• **Exercise description**: In the listing below, find each line that holds the string "triangle" and copy it.
********
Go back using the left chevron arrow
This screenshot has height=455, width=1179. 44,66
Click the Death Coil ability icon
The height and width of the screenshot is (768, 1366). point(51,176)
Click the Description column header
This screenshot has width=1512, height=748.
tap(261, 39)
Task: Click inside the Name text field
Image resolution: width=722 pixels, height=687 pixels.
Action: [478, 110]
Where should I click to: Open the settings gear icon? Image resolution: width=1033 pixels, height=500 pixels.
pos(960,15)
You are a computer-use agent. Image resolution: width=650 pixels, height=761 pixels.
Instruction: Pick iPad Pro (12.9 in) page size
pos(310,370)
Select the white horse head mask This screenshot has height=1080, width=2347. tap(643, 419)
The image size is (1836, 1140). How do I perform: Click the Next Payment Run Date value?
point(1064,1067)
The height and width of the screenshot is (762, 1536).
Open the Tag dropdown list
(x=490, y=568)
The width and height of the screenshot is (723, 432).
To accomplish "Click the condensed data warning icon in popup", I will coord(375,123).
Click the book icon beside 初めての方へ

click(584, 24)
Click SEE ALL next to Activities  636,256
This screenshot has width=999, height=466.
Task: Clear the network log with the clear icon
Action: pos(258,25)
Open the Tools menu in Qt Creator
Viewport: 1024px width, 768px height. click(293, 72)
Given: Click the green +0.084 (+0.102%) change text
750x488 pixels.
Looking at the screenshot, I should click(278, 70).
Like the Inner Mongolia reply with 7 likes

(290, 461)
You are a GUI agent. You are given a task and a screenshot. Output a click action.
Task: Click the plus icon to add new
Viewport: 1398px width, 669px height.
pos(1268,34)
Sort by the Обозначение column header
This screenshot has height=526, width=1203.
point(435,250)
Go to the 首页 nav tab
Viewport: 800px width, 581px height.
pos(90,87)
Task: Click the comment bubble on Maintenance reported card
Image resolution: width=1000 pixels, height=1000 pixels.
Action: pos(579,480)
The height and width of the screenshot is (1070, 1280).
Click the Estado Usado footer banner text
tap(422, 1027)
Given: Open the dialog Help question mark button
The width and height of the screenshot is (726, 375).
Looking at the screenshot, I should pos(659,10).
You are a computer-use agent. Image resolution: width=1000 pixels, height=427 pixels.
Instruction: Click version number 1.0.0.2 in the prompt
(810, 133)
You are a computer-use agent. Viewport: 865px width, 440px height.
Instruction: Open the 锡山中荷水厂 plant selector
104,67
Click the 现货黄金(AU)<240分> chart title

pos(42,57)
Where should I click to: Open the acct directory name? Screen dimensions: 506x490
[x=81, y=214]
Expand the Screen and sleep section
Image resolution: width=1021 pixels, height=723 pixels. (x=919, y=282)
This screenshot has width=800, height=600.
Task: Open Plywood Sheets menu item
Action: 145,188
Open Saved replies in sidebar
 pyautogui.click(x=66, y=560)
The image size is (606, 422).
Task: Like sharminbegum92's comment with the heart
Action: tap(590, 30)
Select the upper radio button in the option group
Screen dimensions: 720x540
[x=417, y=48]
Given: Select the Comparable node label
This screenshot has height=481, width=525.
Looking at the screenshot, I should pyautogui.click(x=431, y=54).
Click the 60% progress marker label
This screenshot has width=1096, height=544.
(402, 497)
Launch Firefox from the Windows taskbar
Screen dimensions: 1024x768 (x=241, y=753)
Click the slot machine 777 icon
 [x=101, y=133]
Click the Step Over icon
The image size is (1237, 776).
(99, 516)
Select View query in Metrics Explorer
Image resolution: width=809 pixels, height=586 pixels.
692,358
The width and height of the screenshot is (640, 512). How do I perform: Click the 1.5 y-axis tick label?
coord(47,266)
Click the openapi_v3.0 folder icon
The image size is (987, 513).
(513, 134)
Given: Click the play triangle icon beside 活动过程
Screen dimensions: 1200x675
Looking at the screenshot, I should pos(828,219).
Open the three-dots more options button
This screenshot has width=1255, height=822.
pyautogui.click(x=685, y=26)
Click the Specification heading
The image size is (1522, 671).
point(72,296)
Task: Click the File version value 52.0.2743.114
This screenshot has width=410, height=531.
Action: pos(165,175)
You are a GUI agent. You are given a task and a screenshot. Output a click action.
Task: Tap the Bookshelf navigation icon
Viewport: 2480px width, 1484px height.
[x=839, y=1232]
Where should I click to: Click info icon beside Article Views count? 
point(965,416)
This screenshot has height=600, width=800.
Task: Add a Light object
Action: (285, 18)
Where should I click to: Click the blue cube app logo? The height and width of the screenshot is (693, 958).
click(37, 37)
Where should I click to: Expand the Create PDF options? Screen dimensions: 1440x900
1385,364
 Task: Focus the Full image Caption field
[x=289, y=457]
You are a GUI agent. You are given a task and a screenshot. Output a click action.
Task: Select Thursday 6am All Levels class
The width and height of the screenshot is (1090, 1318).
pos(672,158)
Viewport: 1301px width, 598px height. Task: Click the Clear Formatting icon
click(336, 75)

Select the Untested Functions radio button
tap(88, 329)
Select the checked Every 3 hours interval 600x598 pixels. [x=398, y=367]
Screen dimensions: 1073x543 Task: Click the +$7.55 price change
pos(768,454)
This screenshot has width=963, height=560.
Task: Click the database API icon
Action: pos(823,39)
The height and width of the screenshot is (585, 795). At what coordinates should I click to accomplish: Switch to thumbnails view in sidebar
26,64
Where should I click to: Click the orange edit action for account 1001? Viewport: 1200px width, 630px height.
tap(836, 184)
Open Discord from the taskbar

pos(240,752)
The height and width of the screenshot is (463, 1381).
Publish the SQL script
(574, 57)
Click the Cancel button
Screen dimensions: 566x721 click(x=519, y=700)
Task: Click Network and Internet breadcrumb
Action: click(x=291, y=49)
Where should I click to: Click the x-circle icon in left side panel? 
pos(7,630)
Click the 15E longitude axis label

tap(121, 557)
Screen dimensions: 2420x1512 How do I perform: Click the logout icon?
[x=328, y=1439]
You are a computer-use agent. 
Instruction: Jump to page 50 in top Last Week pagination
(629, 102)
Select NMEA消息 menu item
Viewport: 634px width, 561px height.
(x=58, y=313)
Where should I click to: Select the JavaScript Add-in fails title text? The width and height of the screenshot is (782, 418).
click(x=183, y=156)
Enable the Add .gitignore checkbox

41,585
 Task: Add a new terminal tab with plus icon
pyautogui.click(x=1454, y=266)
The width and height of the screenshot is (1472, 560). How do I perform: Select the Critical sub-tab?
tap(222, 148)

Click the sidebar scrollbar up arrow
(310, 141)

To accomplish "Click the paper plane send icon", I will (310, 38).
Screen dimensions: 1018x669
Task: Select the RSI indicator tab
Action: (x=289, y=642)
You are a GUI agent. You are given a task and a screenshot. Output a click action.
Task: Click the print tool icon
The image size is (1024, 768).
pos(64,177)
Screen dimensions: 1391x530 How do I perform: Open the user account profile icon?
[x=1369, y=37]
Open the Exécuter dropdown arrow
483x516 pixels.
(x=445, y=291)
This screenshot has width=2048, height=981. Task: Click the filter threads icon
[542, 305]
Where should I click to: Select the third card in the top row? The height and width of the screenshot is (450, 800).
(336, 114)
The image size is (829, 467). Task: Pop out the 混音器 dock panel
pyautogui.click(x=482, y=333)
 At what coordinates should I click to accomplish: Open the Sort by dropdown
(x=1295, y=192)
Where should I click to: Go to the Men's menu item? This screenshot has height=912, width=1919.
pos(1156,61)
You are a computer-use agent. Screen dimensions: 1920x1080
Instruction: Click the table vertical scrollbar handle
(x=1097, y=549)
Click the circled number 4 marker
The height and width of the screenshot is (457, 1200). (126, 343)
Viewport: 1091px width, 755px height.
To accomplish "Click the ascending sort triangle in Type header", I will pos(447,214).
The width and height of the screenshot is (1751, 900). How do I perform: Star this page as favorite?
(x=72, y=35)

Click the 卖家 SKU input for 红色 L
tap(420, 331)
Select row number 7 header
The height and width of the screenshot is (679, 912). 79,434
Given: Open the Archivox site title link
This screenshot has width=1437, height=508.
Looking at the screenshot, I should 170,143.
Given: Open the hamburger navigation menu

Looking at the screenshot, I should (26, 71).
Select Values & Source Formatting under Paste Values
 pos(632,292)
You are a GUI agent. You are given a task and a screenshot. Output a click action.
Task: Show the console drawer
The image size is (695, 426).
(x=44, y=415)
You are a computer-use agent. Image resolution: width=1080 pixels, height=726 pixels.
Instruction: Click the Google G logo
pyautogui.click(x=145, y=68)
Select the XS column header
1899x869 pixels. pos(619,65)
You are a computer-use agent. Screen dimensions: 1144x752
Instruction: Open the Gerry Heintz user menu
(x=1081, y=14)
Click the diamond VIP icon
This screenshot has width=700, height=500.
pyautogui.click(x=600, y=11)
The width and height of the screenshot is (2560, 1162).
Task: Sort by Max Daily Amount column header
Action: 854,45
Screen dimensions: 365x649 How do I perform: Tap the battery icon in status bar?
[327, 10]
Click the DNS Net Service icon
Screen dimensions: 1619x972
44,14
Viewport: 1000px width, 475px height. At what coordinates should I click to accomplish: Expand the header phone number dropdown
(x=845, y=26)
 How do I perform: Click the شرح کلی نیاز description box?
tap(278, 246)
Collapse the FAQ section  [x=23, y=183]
********
• **Task output**:
Given: Click the play triangle icon beside 活动过程
To accomplish "Click the ascending sort triangle in Type header", I will pos(447,214).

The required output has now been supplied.